“Getting old, Dick, getting old, like his master,” Rowan said with a touch of pathos. “I hear the Hunt talk of buying me another mount. It is good of them; very good. I am not supposed to know, of course.”
“And so you have come to find something up to your weight, eh?” I went on. He does not, I suppose, ride more than eight stone twelve in his hunting kit. He is the wiriest little man I have ever seen.
“No,” he answered. “I have come to have a last look at Sir Charles Thorold’s stud. It comes under the hammer to-morrow, as, of course, you know.”
“Thorold’s horses to be sold!” I exclaimed. “I had no idea. Then he has said good-bye to Rutland for good and all. I am sorry.”
“So am I, very. He is a man I have always liked. Naturally his name is in rather bad odour in the county just at present, but that does not in the least affect my own regard for him.”

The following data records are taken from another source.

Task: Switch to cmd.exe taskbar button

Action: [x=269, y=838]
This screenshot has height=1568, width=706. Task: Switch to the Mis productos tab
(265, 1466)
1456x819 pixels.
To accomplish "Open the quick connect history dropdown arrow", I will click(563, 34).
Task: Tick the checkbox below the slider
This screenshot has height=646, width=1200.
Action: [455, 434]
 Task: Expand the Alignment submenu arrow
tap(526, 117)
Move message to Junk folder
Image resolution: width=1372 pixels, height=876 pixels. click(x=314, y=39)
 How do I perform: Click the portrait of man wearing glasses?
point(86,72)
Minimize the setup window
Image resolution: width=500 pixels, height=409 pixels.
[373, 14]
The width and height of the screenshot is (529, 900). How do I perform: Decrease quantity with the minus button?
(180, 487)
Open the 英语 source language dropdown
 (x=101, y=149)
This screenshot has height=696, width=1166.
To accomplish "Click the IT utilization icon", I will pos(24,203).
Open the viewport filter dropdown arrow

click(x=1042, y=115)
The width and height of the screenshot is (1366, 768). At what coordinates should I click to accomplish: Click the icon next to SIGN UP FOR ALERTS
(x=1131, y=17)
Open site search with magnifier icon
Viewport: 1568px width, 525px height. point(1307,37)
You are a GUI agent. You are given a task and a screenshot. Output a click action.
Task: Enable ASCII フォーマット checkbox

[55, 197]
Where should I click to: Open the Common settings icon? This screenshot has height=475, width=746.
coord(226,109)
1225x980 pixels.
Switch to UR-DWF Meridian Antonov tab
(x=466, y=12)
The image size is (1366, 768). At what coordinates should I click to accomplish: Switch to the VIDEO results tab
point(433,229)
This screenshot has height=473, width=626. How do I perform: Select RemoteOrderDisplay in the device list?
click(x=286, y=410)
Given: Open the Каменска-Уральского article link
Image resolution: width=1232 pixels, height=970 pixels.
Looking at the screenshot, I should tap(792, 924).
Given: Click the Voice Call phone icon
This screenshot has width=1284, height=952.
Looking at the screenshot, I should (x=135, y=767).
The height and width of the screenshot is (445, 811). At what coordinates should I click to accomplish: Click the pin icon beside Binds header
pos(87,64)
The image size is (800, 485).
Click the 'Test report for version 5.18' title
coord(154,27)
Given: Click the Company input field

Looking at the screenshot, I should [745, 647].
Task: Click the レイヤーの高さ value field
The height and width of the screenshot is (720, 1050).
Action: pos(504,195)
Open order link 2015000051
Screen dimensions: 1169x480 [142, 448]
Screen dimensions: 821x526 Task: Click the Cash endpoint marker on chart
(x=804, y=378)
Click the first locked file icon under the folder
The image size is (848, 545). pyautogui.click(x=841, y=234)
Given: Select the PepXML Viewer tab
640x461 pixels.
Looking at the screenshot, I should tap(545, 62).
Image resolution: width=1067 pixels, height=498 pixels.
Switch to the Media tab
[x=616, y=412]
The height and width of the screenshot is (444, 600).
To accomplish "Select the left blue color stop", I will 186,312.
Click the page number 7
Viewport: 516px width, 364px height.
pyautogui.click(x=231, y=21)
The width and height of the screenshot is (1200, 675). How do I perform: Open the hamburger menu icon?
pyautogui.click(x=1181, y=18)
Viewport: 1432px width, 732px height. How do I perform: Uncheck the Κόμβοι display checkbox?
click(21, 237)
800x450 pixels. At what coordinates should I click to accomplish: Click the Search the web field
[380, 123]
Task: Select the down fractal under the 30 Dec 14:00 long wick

“It wouldn’t,” I said to him. “You are not that sort, Rowan. It is a pity there are not more like you about.”
He changed the subject by asking if I had seen Sir Charles and Lady Thorold lately.
“I have not seen Lady Thorold since the Houghton affair,” I answered. “I have seen Sir Charles, but not to speak to.”
I recollected how I had caught a glimpse of him in that house in Belgrave Street.
“You have heard the latest about Miss Thorold, of course?” he said, as we passed into the Yard, which at this hour—about four o’clock—was crowded with well-dressed men and women.